Mama. Kata itu terasa pahit di lidah Zakky. Rasanya asing, seperti tahun-tahun yang ia habiskan hidup di bawah kungkungan rasa frustrasi wanita yang pernah melahirkannya. Seolah waktu-waktu itu tidak pernah jadi bagian dari perjalanan hidupnya. Zakky mendengus keras, menolak menyematkan titel agung pada wanita sundal semacam dia. Bayang-bayang tentang bagaimana tubuh polos wanita itu mengerang tak berdaya di bawah pelukan lelaki yang bukan ayahnya cukup membuat Zakky trauma.

“Zakky berangkat dulu,” katanya, tidak mengindahkan permintaan papanya soal benci-membenci.

Lelaki tua itu mengangguk, senyum hangat masih tersangkut di bibirnya yang tipis. Zakky memilih untuk tidak menjawab, melempar senyum, dan melangkah keluar dengan beragam pikiran berlalu-lalang di kepala.

“Apa mungkin Papa nggak cukup ya, Zak?”

Kalimat papa malam itu masih membayang-bayangi kepala Zakky seperti lintah. Menyedot sedikit demi sedikit kemampuannya percaya bahwa ada beberapa hal di dunia ini yang tidak mengharap pamrih. Mungkin memang begitu, mungkin Papa memang tidak cukup untuk Mama. Mungkin Zakky memang tidak cukup untuk Melati. Mungkin mereka memang diciptakan untuk terus merasa kurang, meski sudah berupaya banyak.

“Kamu tuh cukup.”

“Gampang betul ngomong sama orang,” kata Zakky, terkekeh tanpa ekspresi. “Giliran motivasi diri sendiri aja, nggak becus.”

Zakky menyalakan motor, memasang helm, lalu menarik gas meninggalkan halaman rumah yang menaunginya selama dua puluh tahun. Mungkin rumah itu juga tidak cukup untuknya. Sebagaimana orang-orang akan selalu merasa kecewa begitu mereka mengenal Zakky lebih dalam. Bahwa ia bukan manusia sempurna seperti yang mereka duga. Bahwa ia tak cukup terang untuk jadi matahari, tak cukup cantik untuk jadi bulan, tak pernah cukup bahkan untuk jadi dirinya sendiri.

🌱🌱🌱🌱🌱🌱

Zakky sampai di depan kosan Hayyan dengan sebuah motor matic warna hitam metalik. Helm hitam-putih yang dipakainya tampak bagus, pikir Hayyan saat ia menutup pintu gerbang dengan tangan berkeringat. Hayyan sudah merasa gelisah sepanjang pagi, membuatnya kini tidak lagi punya energi untuk meredakan rasa tidak nyaman yang mengental di dalam hatinya kapanpun ia melihat Zakky. Cowok itu menghela napas, lalu memandang Zakky sambil memaksakan seulas senyum (yang ia harap tidak terlampau kelihatan palsu).

“Ini, pake,” kata Zakky, menyerahkan sebuah helm coklat tua ke arah Hayyan.

Alis Hayyan berkerut. “Ngapain? 'Kan deket, cuma ke Fapsi?”

Zakky terkekeh. “Safety first.”

Angin menerbangkan jaket yang mereka berdua pakai. Matahari siang itu sedikit terik, membakar punggung tangan Hayyan yang beristirahat di atas lutut. Wangi tubuh Zakky samar-samar dapat ia cium dari jok belakang, sedikit membantunya merasa rileks meski Hayyan sendiri tak bisa jelaskan mengapa.

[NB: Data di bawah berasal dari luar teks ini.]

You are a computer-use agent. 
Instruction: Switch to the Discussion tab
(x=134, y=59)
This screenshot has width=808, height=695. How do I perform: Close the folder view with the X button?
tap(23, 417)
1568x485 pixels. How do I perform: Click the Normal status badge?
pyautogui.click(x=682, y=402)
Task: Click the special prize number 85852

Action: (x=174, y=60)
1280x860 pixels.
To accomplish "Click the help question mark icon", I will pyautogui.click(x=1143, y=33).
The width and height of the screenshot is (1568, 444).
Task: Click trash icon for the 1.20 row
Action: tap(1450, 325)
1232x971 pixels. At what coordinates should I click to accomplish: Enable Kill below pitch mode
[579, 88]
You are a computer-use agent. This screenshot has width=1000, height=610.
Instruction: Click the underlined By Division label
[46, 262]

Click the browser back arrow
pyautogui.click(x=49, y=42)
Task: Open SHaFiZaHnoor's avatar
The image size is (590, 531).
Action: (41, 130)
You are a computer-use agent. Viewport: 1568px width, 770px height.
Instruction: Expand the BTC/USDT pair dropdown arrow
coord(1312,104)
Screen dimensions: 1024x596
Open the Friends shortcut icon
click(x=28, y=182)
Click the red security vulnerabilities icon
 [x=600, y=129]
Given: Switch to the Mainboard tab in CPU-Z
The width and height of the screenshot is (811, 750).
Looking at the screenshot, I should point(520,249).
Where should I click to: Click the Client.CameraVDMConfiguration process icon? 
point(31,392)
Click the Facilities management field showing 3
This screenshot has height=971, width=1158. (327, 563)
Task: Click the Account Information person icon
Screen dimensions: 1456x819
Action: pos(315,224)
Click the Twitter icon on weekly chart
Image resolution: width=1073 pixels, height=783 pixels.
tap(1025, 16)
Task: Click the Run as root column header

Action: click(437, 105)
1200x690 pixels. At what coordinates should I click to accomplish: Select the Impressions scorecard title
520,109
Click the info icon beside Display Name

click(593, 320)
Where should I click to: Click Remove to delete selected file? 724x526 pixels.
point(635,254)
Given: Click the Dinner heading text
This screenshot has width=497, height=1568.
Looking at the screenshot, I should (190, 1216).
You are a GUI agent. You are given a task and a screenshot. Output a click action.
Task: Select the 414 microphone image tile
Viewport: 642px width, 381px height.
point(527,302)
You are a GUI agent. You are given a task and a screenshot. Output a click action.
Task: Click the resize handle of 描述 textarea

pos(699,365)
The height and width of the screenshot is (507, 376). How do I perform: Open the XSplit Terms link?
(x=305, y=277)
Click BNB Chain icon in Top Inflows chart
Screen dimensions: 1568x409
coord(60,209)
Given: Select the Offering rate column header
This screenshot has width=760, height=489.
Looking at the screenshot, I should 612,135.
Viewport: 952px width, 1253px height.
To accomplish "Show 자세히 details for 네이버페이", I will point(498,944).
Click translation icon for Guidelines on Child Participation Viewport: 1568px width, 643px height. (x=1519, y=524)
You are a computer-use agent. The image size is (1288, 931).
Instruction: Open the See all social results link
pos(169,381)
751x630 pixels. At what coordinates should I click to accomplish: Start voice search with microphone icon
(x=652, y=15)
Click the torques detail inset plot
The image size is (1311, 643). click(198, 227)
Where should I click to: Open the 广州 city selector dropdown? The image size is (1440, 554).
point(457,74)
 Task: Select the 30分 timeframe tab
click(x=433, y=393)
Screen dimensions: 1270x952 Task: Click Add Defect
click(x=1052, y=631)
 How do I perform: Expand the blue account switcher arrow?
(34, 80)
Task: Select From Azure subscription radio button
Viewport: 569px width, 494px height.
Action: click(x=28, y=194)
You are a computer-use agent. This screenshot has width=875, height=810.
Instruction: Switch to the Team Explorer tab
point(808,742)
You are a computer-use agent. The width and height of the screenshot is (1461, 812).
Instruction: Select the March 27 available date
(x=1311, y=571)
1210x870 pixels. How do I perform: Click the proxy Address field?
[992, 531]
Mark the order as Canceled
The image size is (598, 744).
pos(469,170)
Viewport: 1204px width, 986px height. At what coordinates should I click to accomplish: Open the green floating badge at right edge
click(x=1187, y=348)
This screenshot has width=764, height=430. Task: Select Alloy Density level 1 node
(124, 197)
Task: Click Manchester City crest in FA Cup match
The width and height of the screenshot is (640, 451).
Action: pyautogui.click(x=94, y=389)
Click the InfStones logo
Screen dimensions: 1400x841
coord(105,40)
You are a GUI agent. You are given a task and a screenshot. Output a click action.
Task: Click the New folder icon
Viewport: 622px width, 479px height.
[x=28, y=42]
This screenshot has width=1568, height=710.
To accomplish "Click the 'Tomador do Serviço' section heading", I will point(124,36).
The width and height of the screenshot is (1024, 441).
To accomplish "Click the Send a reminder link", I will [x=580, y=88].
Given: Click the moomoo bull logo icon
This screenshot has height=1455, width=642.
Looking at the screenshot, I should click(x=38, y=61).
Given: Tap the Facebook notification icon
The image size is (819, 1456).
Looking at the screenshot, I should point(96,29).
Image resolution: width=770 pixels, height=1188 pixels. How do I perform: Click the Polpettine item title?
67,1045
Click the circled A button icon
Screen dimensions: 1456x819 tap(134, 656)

Kantin Fapsi selalu penuh di jam makan siang, dan masih lumayan padat meski jam sudah menunjuk pukul setengah dua. Hayyan memesan dua porsi nasi bakar, sebelum beranjak ke penjual minuman dan memesan dua gelas es teh manis. Zakky sedang duduk memangku wajah, memandang ke arah luar.

“Udah pesen?” tanya Zakky, saat Hayyan kembali ke meja panjang yang mereka bagi bersama tiga orang mahasiswa lain. Cowok yang ditanya mengangguk singkat, memberi senyum ala kadarnya.

Zakky mengangguk, tidak bertanya lagi. Untuk beberapa waktu yang terasa amat lama, hening menyelimuti mereka berdua. Hayyan menggunakan waktu itu untuk memandangi langit, atau dinding kantin, atau kelompok mahasiswa di meja berpayung di luar tempat mereka makan. Dalam kepala sibuk berseru, 'lihat ke mana saja asal jangan ke arah Zakky'. Bicara dan mengobrol bersama lelaki itu terasa amat sangat tidak biasa. Dulu, sewaktu Hayyan gemar mengekori Guntur ke pertandingan-pertandingan basket mereka, dia tidak pernah bicara pada Zakky. Hanya bertukar senyum dan gestur sopan layaknya dua orang asing yang tidak sering berpapasan di koridor sekolah.

Mungkin rasa asing itu juga yang membuat mereka sulit menyatu. Seperti minyak kepada air, bukan kepada sumbu. Atau mungkin karena Hayyan dan Zakky tidak pernah mencoba untuk saling bicara. 'Kenapa?' tanya Hayyan pada dirinya sendiri.

Ia sendiri tak tahu.

“Kamu nggak nyaman sama saya, ya?” Zakky memecah sepi dengan melontar sebaris tanya; kalimat yang mungkin seharusnya ia telan bulat-bulat saja.

Hayyan melirik kaget. Jelas terkejut sebab tidak mengira lelaki itu akan pernah membacanya seperti sedang membaca sebaris buku. Gamblang dan apa adanya.

“Sedikit,” kata Hayyan.

“Karena saya temenan sama Guntur?” tanya Zakky lagi.

“Itu faktor utama.”

“Faktor lainnya, ada?”

Hayyan mengangguk. “Kadang kalau aku bicara sama kamu, kerasa kayak lagi jalan di tempat yang benar-benar asing.”

Zakky diam, sejenak, sebelum menjawab; “Saya juga sama.”

“Hah?” Hayyan mengerutkan dahi. “Maksudnya... kamu juga nggak nyaman sama aku?”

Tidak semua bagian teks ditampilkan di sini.